For the left-hand derivative at $$x=0$$ ($$f'_{-}(0)$$), we consider values of $$h$$ approaching $$0$$ from the negative side ($$h<0$$). In this case, $$0+h = h < 0$$, so we use the rule $$f(h) = -2h$$. We already found $$f(0)=0$$.
$$f'_{-}(0) = \lim_{h \to 0^-} \frac{f(0+h) - f(0)}{h} = \lim_{h \to 0^-} \frac{-2h - 0}{h}$$
$$f'_{-}(0) = \lim_{h \to 0^-} \frac{-2h}{h} = \lim_{h \to 0^-} (-2) = -2$$
So, the left-hand derivative at $$x=0$$ is $$-2$$.

**step4** Calculating the Right-hand Derivative at x=0

For the right-hand derivative at $$x=0$$ ($$f'_{+}(0)$$), we consider values of $$h$$ approaching $$0$$ from the positive side ($$h>0$$).
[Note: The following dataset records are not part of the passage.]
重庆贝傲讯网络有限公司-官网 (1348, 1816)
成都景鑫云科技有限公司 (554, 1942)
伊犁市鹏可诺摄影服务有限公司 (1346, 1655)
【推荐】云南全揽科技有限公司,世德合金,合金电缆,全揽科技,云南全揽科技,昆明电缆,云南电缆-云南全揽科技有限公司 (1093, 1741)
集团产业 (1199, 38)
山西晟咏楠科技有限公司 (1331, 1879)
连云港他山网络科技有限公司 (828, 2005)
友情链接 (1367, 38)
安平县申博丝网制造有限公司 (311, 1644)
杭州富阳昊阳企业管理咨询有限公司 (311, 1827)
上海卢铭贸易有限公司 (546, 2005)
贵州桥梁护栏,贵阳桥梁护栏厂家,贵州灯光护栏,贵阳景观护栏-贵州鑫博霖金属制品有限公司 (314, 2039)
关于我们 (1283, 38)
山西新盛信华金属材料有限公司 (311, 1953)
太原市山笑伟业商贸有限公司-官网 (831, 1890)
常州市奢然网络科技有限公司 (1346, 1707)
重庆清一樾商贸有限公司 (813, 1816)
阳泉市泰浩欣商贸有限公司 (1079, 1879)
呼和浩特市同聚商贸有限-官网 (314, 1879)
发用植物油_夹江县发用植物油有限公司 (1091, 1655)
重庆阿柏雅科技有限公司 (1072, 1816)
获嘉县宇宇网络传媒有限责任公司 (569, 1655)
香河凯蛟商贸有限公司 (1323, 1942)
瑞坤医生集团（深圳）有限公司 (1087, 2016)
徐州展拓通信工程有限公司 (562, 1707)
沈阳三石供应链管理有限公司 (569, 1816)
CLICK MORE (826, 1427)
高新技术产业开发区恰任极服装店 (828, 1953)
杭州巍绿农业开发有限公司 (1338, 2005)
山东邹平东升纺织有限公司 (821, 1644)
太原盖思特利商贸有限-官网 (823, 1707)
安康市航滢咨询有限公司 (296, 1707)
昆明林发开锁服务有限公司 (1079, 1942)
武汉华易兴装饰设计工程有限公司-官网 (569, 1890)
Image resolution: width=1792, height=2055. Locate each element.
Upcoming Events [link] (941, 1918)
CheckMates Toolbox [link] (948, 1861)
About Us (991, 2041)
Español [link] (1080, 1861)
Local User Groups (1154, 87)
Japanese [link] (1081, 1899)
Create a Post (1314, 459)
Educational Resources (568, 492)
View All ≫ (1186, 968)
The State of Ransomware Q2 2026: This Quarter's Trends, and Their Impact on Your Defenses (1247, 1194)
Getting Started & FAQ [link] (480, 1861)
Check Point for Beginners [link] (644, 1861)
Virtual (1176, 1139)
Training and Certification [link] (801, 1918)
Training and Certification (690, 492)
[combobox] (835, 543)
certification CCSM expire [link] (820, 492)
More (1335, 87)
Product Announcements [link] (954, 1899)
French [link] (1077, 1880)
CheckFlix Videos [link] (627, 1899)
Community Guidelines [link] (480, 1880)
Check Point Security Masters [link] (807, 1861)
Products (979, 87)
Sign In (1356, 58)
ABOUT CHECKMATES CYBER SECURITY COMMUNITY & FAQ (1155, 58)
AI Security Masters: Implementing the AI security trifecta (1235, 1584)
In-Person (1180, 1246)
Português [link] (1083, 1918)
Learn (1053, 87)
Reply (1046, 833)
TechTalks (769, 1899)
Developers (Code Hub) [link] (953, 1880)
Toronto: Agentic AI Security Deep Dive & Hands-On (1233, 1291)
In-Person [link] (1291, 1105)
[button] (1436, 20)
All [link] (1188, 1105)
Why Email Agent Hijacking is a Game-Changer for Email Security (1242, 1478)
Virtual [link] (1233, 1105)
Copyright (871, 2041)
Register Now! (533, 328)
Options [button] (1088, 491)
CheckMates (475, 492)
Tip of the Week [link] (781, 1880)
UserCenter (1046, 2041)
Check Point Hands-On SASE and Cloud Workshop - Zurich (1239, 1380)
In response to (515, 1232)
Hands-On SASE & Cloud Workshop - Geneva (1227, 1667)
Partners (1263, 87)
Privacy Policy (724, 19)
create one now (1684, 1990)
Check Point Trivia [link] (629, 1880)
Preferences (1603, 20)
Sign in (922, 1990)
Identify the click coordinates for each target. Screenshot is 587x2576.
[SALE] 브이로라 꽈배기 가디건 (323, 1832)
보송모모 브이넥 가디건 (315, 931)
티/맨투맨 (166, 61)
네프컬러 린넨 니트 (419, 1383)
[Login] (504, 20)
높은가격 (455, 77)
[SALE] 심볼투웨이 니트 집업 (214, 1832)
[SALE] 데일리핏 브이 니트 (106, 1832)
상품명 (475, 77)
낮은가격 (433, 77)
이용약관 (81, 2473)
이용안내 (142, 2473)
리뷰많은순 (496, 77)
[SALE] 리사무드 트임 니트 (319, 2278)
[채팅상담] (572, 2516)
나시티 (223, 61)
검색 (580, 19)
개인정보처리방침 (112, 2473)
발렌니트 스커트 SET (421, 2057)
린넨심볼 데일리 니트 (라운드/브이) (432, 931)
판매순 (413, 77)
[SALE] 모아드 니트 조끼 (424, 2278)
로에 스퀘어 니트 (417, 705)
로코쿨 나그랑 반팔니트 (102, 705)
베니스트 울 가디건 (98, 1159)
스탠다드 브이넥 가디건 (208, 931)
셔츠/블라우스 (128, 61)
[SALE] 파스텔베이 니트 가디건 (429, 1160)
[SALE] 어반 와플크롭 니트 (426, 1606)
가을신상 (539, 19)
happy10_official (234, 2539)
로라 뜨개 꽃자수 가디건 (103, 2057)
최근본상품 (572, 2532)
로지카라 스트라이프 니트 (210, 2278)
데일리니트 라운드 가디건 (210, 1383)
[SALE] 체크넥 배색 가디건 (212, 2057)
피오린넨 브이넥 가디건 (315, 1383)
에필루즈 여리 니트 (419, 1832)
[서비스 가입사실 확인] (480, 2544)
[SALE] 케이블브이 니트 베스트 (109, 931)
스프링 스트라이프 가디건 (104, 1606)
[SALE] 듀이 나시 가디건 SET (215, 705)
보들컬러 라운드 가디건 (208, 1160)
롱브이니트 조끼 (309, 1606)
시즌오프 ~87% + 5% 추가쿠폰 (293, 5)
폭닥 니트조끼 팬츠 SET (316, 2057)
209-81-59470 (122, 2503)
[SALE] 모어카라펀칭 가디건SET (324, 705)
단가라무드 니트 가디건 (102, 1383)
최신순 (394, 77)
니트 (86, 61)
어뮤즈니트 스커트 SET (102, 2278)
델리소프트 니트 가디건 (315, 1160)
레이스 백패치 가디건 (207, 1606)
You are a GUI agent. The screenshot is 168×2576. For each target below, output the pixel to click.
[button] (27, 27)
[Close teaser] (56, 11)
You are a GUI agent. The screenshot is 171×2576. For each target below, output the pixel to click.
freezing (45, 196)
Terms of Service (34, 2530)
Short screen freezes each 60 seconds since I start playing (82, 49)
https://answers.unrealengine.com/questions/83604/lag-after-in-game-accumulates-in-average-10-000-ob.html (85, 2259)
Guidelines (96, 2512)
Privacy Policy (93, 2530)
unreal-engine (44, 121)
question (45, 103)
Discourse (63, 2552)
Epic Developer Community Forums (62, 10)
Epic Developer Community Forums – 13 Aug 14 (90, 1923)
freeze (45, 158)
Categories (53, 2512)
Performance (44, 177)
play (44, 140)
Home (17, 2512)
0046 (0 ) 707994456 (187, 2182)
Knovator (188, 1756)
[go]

In this case, $$0+h = h > 0$$, so we use the rule $$f(h) = h^2$$. We already found $$f(0)=0$$.
$$f'_{+}(0) = \lim_{h \to 0^+} \frac{f(0+h) - f(0)}{h} = \lim_{h \to 0^+} \frac{h^2 - 0}{h}$$
$$f'_{+}(0) = \lim_{h \to 0^+} \frac{h^2}{h} = \lim_{h \to 0^+} h = 0$$
So, the right-hand derivative at $$x=0$$ is $$0$$.

**step5** Conclusion on Differentiability

We have found that the left-hand derivative at $$x=0$$ is $$-2$$ and the right-hand derivative at $$x=0$$ is $$0$$.
Since $$f'_{-}(0) = -2$$ and $$f'_{+}(0) = 0$$, and $$-2 \neq 0$$, the left-hand derivative does not equal the right-hand derivative at $$x=0$$.
Therefore, the derivative $$f'(0)$$ does not exist.
Consequently, the function $$f(x)$$ is not differentiable at $$x=0$$.